Additional notable rounds included Smart Bricks, which raised $5 million, and Sitegeist, which raised $4.7 million, reflecting a steady pipeline of emerging companies attracting capital despite a more selective funding environment.

How proptech funding dynamics have changed

The comparison with Q1 2025 points to a clear structural shift in how capital is being deployed across proptech. 

A year ago, the market was defined by lower overall investment, a slightly higher median deal size, and a more even distribution of capital across transactions. In contrast, Q1 2026 shows a meaningful increase in aggregate capital deployment alongside a decline in median deal size, reflecting a sharper concentration of funding into fewer large deals. 

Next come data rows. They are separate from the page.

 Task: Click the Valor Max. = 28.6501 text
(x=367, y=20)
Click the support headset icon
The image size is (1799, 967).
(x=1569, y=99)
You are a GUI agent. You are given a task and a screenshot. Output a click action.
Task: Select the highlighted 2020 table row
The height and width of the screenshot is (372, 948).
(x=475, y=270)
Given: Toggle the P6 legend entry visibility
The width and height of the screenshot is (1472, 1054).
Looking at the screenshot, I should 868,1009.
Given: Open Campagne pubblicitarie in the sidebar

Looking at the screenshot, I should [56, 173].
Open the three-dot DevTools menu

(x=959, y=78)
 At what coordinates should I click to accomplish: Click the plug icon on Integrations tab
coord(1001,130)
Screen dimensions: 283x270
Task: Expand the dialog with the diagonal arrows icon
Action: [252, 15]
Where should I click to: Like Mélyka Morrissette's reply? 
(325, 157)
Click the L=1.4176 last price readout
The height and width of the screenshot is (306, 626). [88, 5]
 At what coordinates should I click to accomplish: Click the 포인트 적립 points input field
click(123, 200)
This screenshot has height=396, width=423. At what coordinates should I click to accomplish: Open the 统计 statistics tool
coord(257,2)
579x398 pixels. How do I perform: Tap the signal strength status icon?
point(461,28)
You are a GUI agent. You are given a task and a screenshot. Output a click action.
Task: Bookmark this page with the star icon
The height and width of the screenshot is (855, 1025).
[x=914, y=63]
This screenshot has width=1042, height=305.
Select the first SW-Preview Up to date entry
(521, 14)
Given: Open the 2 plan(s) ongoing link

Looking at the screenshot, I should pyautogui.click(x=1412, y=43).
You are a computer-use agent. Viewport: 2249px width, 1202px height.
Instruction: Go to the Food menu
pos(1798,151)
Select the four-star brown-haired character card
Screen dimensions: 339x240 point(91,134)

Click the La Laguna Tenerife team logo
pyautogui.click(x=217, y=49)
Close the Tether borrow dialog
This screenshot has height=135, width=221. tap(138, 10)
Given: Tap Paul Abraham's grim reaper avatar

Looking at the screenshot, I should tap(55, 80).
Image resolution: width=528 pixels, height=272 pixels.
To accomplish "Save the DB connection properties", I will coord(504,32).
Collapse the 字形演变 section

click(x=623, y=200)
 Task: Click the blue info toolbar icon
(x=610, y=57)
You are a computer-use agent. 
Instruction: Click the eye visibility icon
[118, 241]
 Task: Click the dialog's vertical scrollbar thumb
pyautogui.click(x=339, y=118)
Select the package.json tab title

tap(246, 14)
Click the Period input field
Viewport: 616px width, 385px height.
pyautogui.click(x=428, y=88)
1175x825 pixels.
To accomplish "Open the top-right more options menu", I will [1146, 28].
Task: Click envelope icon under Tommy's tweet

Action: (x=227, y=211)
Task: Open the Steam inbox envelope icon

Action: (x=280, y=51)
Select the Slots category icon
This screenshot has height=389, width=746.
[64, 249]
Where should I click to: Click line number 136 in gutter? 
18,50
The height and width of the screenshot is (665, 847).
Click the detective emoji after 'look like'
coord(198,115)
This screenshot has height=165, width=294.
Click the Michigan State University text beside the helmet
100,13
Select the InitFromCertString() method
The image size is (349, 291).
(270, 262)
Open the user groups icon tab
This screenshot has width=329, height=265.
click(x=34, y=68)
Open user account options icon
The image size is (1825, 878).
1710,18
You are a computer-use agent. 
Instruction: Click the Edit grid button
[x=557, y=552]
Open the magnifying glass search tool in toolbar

The growing presence of debt and private equity further underscores this transition. Together, these changes suggest that while capital has returned to the sector, it is being deployed with greater precision and selectivity.

The money is moving beyond software

The quarter’s largest financings offer a clear view into where investor conviction is strongest. Capital in Q1 2026 was disproportionately directed toward sectors tied to financial infrastructure and lending, energy and electrification systems, transaction platforms and marketplaces, and large-scale operational systems. 

These areas tend to provide greater revenue visibility, clearer paths to scale, and more defensible business models. By contrast, more traditional proptech categories — particularly workflow and SaaS tools — continue to draw investment primarily at earlier stages and in smaller rounds, reflecting a more cautious approach to funding pure software plays.